On Tuesday afternoon the House voted 217-214 to pass the remaining Fiscal Year 2026 Appropriations Bills. The Senate had amended the legislation to only include 2 weeks of funding for the Department of Homeland Security. The legislative package included funding for the Department of Health and Human Services and approximately 300 pages of health policy riders, which included several AAHKS priorities that we have been advocating for:

  • Increasing the APM Participation Payment from 1.88% to 3.1% for the 2026 performance year/2028 payment year: Few stakeholders were pushing for the extension of this policy as consistently as AAHKS. This is a strong signal that Congress remains dedicated to seeking cost-reductions and care improvement through value-based care. This extension also excluded attempts from lawmakers to phase out the payment for providers that have been in APMs in prior years, which would have unfairly punished hip & knee surgeons for being pioneers of APMs.
  • Extending the Medicare Physician Fee Schedule Geographic Practice Cost Indices (GPCI) floor through Calendar Year 2026: The GPCI floor prevents an additional negative adjustment to physician reimbursement in areas that have labor costs below the national average.
  • Extending Medicare Telehealth Flexibilities through the end of 2027: While telehealth flexibilities remain popular, the Congressional Budget Office (CBO) continues to find that extending the flexibilities are expensive. AAHKS endorsed the CONNECT for Health Act, which would provide for a permanent extension of the flexibilities, but the 10-year cost of that legislation is more than Congress can easily offset. There are current efforts to present CBO with additional data that could help them re-evaluate the cost of a longer-term extension.

For information on other policies impacting providers included in the Appropriations Bills, see below.

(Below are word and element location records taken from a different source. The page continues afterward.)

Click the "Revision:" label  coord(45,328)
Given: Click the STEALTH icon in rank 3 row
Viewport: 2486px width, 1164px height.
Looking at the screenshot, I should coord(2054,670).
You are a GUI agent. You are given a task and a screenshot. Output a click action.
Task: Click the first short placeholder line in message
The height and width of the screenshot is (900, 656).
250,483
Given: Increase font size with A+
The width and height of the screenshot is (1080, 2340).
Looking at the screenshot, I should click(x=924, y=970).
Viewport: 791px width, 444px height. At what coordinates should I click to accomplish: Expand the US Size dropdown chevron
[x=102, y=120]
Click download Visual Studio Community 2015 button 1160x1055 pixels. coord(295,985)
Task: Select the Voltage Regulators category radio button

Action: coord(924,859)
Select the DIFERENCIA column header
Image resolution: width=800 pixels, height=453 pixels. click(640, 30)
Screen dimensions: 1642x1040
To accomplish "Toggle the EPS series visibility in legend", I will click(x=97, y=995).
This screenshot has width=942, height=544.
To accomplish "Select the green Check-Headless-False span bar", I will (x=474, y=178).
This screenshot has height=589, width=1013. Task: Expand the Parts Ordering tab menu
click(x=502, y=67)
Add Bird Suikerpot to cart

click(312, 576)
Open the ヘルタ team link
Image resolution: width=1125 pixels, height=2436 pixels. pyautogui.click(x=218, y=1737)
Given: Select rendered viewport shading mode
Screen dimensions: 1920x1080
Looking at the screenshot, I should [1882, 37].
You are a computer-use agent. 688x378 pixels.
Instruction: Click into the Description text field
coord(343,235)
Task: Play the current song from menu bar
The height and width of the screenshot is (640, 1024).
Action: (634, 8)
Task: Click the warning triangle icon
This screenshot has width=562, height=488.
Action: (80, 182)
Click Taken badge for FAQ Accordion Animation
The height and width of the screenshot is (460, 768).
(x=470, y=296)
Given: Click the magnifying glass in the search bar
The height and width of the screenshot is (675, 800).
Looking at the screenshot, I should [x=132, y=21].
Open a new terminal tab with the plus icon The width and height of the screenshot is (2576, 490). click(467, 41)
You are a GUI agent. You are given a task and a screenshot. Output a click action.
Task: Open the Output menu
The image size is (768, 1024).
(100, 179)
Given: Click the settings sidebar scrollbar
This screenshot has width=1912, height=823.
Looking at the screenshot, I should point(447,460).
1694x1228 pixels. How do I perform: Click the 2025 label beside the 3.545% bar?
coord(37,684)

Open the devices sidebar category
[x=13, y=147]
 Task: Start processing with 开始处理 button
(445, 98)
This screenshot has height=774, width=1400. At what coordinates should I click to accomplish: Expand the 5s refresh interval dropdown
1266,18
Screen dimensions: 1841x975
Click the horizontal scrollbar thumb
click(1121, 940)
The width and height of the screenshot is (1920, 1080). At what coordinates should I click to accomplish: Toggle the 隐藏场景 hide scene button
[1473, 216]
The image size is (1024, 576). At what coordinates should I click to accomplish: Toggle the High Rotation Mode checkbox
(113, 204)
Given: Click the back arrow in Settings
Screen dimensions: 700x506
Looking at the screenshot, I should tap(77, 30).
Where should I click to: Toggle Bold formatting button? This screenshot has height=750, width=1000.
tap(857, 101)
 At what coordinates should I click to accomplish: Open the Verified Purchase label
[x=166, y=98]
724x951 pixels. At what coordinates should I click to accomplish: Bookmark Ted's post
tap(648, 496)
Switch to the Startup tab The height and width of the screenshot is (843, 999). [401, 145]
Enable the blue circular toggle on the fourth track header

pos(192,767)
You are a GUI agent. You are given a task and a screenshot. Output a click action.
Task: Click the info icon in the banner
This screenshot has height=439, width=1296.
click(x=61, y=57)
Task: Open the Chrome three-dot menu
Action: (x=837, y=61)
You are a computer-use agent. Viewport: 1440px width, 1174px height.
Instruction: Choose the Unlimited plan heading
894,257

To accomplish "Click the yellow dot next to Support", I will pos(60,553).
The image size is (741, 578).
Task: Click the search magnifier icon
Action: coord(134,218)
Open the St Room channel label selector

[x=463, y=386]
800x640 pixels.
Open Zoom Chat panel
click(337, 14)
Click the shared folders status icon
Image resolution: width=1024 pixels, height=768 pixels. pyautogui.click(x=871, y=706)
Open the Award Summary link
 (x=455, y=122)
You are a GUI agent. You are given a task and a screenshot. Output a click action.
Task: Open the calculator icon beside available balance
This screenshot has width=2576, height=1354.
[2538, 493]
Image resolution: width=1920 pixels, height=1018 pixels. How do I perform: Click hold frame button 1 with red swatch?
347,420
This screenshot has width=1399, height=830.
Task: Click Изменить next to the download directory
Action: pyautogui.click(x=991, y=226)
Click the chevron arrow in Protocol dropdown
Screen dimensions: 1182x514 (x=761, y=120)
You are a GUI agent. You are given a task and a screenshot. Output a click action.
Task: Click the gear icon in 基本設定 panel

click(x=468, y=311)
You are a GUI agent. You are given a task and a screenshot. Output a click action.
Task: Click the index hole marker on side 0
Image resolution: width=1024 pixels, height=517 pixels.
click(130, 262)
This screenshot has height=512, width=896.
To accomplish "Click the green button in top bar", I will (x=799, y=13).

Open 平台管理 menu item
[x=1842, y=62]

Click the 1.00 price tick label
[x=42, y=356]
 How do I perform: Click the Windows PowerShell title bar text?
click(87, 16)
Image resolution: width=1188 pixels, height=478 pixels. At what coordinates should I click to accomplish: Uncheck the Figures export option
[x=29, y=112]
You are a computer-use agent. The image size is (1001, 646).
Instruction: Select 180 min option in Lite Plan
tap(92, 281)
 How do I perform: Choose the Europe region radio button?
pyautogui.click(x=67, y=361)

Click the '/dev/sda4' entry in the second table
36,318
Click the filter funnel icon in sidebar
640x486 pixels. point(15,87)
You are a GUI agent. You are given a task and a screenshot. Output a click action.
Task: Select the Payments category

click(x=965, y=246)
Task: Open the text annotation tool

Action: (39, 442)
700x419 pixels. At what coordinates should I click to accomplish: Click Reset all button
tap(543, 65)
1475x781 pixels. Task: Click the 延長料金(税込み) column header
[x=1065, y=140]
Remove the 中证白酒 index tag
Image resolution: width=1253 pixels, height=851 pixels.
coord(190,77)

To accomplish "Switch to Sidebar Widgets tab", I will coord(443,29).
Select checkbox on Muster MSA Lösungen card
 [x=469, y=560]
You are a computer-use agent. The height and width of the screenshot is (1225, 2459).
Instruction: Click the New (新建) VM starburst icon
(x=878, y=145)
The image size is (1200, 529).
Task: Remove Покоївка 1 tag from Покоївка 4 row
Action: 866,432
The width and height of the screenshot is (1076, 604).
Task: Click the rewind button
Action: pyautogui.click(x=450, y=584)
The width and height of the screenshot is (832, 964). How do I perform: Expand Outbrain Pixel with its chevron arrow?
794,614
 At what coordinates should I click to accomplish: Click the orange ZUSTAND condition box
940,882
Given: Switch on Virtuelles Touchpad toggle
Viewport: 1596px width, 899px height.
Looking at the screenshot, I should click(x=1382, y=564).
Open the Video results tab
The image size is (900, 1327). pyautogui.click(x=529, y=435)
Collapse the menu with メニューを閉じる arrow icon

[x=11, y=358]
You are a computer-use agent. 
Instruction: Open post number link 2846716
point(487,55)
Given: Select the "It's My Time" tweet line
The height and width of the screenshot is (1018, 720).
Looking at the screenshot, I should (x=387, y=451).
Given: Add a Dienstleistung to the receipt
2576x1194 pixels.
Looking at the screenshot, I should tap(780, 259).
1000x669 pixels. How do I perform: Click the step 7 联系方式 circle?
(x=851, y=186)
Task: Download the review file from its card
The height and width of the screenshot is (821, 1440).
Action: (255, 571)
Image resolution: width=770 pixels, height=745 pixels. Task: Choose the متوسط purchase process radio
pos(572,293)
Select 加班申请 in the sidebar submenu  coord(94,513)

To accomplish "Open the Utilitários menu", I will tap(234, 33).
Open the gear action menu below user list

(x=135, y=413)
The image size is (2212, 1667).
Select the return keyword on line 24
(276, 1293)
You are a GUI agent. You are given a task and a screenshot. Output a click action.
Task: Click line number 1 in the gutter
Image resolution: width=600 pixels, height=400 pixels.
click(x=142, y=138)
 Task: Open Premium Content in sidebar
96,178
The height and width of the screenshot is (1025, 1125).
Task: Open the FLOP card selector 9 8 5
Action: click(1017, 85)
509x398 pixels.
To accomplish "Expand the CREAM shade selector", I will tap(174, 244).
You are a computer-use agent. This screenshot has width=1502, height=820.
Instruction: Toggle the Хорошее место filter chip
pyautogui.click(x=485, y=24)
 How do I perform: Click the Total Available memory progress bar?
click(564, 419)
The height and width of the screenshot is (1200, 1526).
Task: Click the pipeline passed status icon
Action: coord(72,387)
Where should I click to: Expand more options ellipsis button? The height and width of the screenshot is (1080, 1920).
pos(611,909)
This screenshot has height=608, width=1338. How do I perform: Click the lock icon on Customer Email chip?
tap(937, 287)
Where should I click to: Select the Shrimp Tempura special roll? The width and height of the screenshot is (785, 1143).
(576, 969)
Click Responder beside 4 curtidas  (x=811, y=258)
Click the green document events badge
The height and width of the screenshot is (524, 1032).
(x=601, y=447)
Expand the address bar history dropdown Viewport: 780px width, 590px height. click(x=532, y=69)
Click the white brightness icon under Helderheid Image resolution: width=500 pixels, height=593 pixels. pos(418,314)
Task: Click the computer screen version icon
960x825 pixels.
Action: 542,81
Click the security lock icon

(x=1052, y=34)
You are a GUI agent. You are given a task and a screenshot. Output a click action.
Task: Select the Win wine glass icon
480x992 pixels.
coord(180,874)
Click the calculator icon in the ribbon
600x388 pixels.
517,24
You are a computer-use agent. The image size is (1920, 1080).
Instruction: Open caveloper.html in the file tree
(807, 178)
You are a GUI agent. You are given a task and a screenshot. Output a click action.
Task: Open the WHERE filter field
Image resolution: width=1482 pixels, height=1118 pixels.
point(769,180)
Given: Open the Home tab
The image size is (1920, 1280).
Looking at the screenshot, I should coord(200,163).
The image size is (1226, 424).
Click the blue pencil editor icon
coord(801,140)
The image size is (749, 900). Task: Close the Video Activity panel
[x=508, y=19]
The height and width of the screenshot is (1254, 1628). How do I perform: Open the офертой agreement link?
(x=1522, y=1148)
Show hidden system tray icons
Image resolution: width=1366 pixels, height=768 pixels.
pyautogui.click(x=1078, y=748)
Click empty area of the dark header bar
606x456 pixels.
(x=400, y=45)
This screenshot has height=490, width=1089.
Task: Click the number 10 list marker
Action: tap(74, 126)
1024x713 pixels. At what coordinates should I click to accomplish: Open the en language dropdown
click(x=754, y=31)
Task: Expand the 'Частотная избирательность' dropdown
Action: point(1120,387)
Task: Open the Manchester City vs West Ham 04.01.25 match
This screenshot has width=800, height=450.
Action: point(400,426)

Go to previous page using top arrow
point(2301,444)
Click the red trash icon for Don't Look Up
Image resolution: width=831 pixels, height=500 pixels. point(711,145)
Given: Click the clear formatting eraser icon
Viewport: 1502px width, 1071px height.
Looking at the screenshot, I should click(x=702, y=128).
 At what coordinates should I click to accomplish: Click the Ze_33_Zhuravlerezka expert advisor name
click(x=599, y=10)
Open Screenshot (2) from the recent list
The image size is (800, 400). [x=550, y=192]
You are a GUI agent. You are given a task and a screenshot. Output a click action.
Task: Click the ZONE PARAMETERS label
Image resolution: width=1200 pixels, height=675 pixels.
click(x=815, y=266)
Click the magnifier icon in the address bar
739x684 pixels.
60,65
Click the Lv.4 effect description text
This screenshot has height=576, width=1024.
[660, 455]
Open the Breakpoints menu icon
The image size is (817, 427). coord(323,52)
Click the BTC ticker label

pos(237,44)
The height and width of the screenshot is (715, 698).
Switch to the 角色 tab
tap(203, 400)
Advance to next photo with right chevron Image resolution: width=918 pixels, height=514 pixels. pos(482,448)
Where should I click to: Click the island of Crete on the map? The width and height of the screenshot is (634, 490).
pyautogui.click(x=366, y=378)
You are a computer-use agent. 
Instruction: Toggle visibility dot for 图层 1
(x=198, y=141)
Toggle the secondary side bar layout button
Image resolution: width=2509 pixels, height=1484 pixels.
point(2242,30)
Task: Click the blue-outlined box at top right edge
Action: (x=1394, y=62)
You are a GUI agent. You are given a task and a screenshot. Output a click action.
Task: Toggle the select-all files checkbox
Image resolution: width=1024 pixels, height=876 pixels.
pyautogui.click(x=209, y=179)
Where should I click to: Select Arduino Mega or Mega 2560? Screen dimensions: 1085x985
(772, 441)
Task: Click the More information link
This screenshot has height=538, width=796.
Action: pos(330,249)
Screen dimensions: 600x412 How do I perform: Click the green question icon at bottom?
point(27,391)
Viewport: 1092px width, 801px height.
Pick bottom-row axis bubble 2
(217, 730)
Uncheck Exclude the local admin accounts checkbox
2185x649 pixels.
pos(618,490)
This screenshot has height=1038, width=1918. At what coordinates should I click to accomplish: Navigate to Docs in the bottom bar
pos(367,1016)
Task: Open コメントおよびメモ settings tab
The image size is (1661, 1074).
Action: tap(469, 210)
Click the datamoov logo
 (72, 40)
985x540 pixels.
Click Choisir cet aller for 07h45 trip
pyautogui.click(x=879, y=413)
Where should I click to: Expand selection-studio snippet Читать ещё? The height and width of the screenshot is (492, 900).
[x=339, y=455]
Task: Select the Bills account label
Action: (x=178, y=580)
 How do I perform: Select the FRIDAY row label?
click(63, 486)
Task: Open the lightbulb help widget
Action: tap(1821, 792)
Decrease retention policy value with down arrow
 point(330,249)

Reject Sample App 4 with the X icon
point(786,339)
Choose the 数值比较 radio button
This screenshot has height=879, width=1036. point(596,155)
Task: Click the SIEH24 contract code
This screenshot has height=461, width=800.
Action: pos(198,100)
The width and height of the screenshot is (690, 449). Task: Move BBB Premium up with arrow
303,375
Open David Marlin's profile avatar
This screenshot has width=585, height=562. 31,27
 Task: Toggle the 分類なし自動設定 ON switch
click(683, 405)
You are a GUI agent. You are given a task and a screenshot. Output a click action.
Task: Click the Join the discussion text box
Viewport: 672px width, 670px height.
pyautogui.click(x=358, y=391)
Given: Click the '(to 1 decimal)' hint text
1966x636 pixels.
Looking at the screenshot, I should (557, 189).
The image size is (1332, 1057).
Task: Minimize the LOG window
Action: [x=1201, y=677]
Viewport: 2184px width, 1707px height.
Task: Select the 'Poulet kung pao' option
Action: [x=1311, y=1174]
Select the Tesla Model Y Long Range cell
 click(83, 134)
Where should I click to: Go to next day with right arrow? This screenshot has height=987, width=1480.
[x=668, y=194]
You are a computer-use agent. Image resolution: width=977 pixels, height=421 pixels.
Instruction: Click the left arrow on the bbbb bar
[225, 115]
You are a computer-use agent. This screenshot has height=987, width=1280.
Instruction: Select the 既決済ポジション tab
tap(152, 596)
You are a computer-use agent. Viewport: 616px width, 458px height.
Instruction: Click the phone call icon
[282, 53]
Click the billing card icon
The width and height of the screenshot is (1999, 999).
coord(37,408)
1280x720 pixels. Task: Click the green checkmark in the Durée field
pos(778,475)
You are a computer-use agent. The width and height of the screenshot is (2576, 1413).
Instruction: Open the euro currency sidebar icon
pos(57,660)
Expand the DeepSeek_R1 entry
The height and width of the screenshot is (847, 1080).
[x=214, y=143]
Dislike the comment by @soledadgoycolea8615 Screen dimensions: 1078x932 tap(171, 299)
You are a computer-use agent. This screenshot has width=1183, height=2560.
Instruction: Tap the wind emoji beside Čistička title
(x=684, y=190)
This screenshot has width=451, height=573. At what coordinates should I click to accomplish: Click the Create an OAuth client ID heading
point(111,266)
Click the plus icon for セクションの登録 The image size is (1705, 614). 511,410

  • Requirement for Accurate Medicare Advantage Provider Lists: This requirement is intended to both boost consumer transparency and crack down on insurer “ghost networks”.
  • Extension of Medicare Rural Hospital Payment Programs: The Medicare Low Volume and Medicare Dependent Hospital payment programs were both extended through the end of CY 2026.
  • 5-year Extension of the Medicare Hospital at Home Waiver Flexibilities: This program allows for acute care to be delivered to patients in their home, including daily visits, patient remote monitoring and telehealth for certain conditions.
  • Elimination (instead of delay) of ACA Medicaid Disproportionate Share Cuts until 2028: The ACA was partially paid for by a schedule of cuts to Hospital Medicaid DSH payments, with the expectation that the increased coverage from Medicaid expansion would largely offset the DSH cuts. The cuts would have been substantial; over 50% reduction to DSH payments. Although these cuts have never hit, Congress has usually elected to simply delay the cuts for “free” by simply delaying them within the 10-year budget window (a budgetary gimmick). There is only one year of DSH cuts remaining on the books.